▶ _Written task_
Extract the data below verbatim, from the line with "The image size is (400, 375)." to the line with "pos(322,53)", inclusive.

>>>

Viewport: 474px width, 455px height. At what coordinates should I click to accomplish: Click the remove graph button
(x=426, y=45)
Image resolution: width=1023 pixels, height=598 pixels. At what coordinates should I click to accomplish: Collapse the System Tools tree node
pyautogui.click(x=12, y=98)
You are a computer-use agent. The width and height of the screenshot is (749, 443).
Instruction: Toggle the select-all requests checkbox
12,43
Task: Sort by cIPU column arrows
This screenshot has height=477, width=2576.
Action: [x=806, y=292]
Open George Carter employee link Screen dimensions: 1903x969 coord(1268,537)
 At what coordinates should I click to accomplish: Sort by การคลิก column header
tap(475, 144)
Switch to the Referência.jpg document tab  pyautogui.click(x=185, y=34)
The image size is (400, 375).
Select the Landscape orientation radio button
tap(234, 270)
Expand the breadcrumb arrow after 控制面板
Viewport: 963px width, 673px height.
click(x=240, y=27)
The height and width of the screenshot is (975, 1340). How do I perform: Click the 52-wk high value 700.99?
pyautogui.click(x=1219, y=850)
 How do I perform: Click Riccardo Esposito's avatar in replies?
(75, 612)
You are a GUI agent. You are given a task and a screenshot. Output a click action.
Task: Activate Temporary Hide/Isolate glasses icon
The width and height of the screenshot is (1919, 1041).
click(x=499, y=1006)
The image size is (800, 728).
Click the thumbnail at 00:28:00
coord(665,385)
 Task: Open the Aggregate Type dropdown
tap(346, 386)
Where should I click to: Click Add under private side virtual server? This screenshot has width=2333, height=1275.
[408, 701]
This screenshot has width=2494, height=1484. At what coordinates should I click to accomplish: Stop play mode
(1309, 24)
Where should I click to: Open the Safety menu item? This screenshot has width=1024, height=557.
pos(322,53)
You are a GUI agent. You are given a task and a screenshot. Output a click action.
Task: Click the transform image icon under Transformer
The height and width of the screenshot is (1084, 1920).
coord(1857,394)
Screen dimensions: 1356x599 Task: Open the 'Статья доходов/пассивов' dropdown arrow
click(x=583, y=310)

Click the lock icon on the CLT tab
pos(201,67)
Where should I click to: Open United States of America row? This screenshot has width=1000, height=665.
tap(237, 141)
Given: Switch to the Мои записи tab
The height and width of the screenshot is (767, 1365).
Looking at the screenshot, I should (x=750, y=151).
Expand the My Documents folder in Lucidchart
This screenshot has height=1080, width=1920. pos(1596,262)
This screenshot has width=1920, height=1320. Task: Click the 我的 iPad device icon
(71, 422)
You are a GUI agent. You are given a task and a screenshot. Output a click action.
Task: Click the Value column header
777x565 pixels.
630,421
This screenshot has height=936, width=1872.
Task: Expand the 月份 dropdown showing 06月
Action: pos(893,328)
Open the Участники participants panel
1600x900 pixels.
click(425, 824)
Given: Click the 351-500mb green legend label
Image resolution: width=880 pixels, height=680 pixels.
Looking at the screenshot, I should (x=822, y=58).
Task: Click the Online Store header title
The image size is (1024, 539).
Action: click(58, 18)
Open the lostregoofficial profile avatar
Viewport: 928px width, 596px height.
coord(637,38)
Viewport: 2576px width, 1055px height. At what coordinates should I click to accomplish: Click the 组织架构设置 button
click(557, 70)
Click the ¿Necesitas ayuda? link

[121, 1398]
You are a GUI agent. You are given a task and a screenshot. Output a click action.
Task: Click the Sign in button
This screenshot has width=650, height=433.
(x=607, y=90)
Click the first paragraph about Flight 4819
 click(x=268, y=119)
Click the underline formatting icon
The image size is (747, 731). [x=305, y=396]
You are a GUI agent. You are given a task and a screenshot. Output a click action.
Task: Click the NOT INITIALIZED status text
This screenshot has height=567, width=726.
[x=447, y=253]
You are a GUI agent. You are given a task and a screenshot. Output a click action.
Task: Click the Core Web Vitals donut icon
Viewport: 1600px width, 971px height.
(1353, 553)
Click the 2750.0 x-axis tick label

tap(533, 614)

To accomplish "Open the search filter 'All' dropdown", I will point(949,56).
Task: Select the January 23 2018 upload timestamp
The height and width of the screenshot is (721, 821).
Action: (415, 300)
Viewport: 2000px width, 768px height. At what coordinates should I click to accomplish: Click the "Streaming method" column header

<<<

▶ _Finished task_
The image size is (400, 375).
Select the Landscape orientation radio button
tap(234, 270)
Expand the breadcrumb arrow after 控制面板
Viewport: 963px width, 673px height.
click(x=240, y=27)
The height and width of the screenshot is (975, 1340). How do I perform: Click the 52-wk high value 700.99?
pyautogui.click(x=1219, y=850)
 How do I perform: Click Riccardo Esposito's avatar in replies?
(75, 612)
You are a GUI agent. You are given a task and a screenshot. Output a click action.
Task: Activate Temporary Hide/Isolate glasses icon
The width and height of the screenshot is (1919, 1041).
click(x=499, y=1006)
The image size is (800, 728).
Click the thumbnail at 00:28:00
coord(665,385)
 Task: Open the Aggregate Type dropdown
tap(346, 386)
Where should I click to: Click Add under private side virtual server? This screenshot has width=2333, height=1275.
[408, 701]
This screenshot has width=2494, height=1484. At what coordinates should I click to accomplish: Stop play mode
(1309, 24)
Where should I click to: Open the Safety menu item? This screenshot has width=1024, height=557.
pos(322,53)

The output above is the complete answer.